▶ Your task
Turn the records from the line containing "Screen dimensions: 1178x871" through the line containing "pos(61,404)", both included, into a numbered list with blank lines dropped.

▶ Given data
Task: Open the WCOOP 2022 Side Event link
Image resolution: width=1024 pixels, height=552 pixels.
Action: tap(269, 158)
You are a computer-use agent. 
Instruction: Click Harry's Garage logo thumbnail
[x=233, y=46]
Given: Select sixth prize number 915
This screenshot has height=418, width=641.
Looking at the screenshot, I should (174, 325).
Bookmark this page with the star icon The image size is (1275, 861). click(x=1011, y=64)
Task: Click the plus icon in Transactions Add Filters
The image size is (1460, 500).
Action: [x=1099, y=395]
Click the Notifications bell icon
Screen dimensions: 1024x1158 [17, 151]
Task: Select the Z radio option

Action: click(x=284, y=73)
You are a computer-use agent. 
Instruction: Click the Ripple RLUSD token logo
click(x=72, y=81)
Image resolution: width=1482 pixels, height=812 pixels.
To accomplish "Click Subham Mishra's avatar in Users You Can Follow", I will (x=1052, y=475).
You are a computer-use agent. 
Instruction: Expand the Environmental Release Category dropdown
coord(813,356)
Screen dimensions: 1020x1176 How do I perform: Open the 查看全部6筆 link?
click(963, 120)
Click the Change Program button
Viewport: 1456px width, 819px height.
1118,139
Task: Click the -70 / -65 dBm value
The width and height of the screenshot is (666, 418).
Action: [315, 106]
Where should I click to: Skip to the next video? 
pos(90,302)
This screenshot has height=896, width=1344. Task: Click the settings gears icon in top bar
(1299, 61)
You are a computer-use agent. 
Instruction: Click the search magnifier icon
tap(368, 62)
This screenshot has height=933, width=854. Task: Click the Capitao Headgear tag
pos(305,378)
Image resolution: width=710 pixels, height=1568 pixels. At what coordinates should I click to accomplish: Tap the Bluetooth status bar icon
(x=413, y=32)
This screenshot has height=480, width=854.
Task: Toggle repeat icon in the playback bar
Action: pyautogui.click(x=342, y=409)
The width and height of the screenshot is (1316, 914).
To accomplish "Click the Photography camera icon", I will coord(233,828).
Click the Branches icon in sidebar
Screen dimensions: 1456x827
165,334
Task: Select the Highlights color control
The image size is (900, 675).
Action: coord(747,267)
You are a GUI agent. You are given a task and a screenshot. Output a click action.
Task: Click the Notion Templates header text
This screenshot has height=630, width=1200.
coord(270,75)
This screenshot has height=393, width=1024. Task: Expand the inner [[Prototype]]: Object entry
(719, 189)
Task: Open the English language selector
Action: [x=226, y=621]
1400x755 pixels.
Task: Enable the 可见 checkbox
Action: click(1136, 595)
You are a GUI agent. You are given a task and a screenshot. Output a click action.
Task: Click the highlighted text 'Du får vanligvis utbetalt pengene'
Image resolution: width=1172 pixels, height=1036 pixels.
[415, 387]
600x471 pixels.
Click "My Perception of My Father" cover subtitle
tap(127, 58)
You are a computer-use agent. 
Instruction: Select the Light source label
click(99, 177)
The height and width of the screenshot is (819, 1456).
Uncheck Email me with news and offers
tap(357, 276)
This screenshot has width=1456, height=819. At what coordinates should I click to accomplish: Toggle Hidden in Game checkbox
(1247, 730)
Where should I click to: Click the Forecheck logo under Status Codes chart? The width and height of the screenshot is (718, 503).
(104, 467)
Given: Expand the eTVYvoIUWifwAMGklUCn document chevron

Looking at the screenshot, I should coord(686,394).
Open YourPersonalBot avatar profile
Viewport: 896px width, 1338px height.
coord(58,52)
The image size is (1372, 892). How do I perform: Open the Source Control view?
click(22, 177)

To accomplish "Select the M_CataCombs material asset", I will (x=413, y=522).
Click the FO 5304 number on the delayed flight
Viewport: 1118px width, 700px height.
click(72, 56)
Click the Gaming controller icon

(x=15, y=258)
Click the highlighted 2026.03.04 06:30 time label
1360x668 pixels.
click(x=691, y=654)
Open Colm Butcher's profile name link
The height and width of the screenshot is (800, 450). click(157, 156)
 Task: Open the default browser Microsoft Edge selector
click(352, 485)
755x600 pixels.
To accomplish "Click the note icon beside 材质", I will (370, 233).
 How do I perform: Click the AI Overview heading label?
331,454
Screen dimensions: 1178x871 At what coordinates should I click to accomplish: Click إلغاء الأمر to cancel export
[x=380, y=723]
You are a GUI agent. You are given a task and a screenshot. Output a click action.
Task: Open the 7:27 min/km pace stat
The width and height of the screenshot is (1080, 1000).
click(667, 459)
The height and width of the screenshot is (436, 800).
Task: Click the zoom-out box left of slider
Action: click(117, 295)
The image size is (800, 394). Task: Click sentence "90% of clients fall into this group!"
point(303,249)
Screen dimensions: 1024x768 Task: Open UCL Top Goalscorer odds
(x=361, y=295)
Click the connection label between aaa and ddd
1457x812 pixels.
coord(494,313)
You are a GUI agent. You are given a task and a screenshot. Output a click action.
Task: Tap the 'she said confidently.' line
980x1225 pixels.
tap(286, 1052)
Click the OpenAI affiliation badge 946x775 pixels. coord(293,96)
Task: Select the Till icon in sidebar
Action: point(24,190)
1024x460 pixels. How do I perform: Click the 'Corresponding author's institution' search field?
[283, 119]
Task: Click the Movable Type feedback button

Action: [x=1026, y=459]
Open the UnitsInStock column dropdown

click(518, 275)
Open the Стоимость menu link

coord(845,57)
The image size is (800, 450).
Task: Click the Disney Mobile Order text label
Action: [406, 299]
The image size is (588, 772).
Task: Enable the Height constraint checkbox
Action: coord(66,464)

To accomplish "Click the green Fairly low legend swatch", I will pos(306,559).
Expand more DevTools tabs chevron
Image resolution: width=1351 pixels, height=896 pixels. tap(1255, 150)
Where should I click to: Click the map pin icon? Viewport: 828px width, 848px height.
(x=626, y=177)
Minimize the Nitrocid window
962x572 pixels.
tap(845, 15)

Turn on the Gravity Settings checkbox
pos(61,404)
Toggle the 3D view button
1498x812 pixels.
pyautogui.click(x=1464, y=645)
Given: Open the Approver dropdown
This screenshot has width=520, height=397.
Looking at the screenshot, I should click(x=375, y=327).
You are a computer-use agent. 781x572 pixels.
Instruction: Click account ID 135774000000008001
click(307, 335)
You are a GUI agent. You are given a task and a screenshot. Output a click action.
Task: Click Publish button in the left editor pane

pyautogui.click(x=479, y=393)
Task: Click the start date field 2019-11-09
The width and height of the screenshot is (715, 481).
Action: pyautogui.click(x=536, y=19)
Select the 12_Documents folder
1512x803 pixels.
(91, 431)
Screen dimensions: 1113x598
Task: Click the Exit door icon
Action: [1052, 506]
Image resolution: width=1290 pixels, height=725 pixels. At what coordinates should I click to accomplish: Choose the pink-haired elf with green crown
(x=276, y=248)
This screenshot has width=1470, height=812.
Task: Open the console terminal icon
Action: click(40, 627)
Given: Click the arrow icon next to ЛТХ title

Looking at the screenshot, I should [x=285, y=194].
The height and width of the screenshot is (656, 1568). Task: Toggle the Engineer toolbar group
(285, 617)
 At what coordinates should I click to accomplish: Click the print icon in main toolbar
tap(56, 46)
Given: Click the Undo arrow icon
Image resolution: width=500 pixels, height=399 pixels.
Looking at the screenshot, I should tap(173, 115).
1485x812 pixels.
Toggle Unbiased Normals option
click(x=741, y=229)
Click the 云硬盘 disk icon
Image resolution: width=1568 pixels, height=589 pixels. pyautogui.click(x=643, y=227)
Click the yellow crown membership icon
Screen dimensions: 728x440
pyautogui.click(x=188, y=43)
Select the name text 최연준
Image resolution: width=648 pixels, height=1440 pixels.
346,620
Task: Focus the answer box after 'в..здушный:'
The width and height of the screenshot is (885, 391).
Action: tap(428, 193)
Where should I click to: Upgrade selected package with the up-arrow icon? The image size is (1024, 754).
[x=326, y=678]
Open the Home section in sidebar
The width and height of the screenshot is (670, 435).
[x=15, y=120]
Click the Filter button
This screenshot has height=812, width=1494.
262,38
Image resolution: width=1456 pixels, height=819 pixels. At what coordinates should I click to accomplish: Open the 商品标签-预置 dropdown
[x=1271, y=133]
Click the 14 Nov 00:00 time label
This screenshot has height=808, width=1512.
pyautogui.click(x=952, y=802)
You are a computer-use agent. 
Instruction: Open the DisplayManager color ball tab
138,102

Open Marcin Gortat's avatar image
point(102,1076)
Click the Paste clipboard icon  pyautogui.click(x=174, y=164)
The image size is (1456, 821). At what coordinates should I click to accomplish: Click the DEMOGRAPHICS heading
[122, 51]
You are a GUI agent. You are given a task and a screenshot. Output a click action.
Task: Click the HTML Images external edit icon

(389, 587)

▶ Solved problem
1. Screen dimensions: 1178x871 At what coordinates should I click to accomplish: Click إلغاء الأمر to cancel export
2. [x=380, y=723]
3. You are a GUI agent. You are given a task and a screenshot. Output a click action.
4. Task: Open the 7:27 min/km pace stat
5. The width and height of the screenshot is (1080, 1000).
6. click(667, 459)
7. The height and width of the screenshot is (436, 800).
8. Task: Click the zoom-out box left of slider
9. Action: click(117, 295)
10. The image size is (800, 394). Task: Click sentence "90% of clients fall into this group!"
11. point(303,249)
12. Screen dimensions: 1024x768 Task: Open UCL Top Goalscorer odds
13. (x=361, y=295)
14. Click the connection label between aaa and ddd
15. 1457x812 pixels.
16. coord(494,313)
17. You are a GUI agent. You are given a task and a screenshot. Output a click action.
18. Task: Tap the 'she said confidently.' line
19. 980x1225 pixels.
20. tap(286, 1052)
21. Click the OpenAI affiliation badge 946x775 pixels. coord(293,96)
22. Task: Select the Till icon in sidebar
23. Action: point(24,190)
24. 1024x460 pixels. How do I perform: Click the 'Corresponding author's institution' search field?
25. [283, 119]
26. Task: Click the Movable Type feedback button
27. Action: [x=1026, y=459]
28. Open the UnitsInStock column dropdown
29. click(518, 275)
30. Open the Стоимость menu link
31. coord(845,57)
32. The image size is (800, 450).
33. Task: Click the Disney Mobile Order text label
34. Action: [406, 299]
35. The image size is (588, 772).
36. Task: Enable the Height constraint checkbox
37. Action: coord(66,464)
38. To accomplish "Click the green Fairly low legend swatch", I will pos(306,559).
39. Expand more DevTools tabs chevron
40. Image resolution: width=1351 pixels, height=896 pixels. tap(1255, 150)
41. Where should I click to: Click the map pin icon? Viewport: 828px width, 848px height.
42. (x=626, y=177)
43. Minimize the Nitrocid window
44. 962x572 pixels.
45. tap(845, 15)
46. Turn on the Gravity Settings checkbox
47. pos(61,404)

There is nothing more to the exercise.